Foto: AEN

 

Após a divulgação dos áudios que indicam que o governo Beto Richa atuou para favorecer a Odebrecht em uma obra bilionária, o ex-assessor Deonilson Roldo foi exonerado do cargo de diretor de Gestão Empresarial da Copel. A demissão foi determinada pela governadora Cida Borghetti no começo da noite desta sexta-feira (11).

De acordo com reportagem da Revista IstoÉ, Deonilson Roldo foi flagrado em uma conversa, em fevereiro de 2014, na qual afirma que havia um “compromisso” para que a Odebrecht vencesse a licitação da PR-323, rodovia no Noroeste do estado. Os áudios reforçam inquérito, hoje nas mãos do juiz Sergio Moro, que acusa o ex-governador de receber R$ 2,5 milhões da empreiteira por meio de caixa dois. Ao renunciar ao governo do Paraná para disputar uma vaga no Senado, Beto Richa perdeu o foro privilegiado, e como consequência imediata, um dos inquéritos da Lava Jato contra ele foi parar nas mãos de Moro.
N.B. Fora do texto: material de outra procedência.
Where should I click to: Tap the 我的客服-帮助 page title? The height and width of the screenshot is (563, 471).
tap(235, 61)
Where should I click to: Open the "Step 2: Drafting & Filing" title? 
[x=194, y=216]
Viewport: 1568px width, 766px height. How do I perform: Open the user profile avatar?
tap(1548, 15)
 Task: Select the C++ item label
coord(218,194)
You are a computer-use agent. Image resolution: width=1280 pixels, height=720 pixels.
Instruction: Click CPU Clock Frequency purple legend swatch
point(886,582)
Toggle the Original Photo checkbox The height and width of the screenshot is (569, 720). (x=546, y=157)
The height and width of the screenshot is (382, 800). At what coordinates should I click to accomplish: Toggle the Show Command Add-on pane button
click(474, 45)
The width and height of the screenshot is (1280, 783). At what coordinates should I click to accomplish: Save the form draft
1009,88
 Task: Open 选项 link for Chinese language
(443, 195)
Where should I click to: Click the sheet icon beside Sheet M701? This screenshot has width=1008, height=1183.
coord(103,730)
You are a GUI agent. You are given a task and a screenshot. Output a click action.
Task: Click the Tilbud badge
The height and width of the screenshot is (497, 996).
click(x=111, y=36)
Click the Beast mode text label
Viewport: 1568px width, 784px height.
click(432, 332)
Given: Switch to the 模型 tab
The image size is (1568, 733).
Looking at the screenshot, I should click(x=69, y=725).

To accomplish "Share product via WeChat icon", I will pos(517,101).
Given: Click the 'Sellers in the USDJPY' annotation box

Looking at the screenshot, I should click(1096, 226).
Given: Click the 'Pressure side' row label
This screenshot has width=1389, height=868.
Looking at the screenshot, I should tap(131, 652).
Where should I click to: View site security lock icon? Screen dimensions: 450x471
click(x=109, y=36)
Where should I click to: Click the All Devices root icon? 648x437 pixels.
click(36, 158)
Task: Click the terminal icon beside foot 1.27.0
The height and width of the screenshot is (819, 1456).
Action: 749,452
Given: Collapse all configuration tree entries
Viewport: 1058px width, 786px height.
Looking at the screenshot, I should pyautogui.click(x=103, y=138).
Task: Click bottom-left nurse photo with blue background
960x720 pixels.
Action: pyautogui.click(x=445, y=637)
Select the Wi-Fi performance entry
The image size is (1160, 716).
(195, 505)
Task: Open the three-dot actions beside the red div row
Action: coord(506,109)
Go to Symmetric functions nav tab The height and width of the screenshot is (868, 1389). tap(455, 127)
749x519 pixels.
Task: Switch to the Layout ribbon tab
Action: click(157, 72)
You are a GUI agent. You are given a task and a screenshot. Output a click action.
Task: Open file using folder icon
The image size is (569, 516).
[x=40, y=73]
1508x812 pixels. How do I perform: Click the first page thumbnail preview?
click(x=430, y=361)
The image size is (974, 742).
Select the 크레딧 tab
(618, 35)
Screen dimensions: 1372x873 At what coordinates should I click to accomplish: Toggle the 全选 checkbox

Em nota, divulgada durante no fim da tarde desta sexta, Roldo afirmou que nunca cometeu qualquer irregularidade em 34 anos de trabalho na administração pública. “Estou sendo vítima de chantagem continuada, a partir de uma gravação clandestina feita por pessoa que esteve uma única vez em meu gabinete, no Governo do Estado, em 2014, buscando informações sobre uma Parceria Público-Privada. A própria conversa, repito, gravada de forma premeditada, ilegal e com interesses escusos, mostra que não houve pedido de favorecimento a ninguém. Tampouco os fatos posteriores indicaram que pudesse ter havido qualquer prejuízo aos interesses da Administração Pública. Nunca interferi ou sugeri qualquer direcionamento no processo licitatório da PR-323”, garantiu.

Confira na íntegra a nota divulgada por Roldo:

Nunca cometi qualquer irregularidade em 34 anos de exercício de funções na Administração Pública.

Desde meados de 2015, quando houve a descoberta da existência dessa gravação clandestina, tenho sido vítima de ameaças e chantagens nos bastidores, com pessoas se utilizando inescrupulosamente de um suposto comportamento criminoso de minha parte – o que nunca ocorreu.

Sou acusado caluniosamente de tratar de uma licitação com um empresário que não participou desse processo e de lhe oferecer vantagens na negociação de um empreendimento cuja venda não se efetivou.Isso para beneficiar uma terceira parte numa obra que nunca foi realizada. Ou seja, nada do que insinuam aconteceu.

A existência dessa gravação, por si só, não compromete a minha postura de respeito e observância às leis e à ética. Até porque, como disse antes, a referida conversa não teve efeito prático nenhum.

Só serve para alimentar interesses levianos de ex-políticos que provavelmente não se conformam de não obter, imagino eu, vantagens com chantagens ou práticas que nunca foram admitidas durante a minha passagem pela Administração Pública.

Nota de Richa

Em nota, Richa diz que “desconhece qualquer encontro do seu então chefe de gabinete com representante da construtora mencionada. De qualquer forma garante que nunca autorizou qualquer pessoa a fazer tratativas para interferir em qualquer processo licitatório em seu governo”.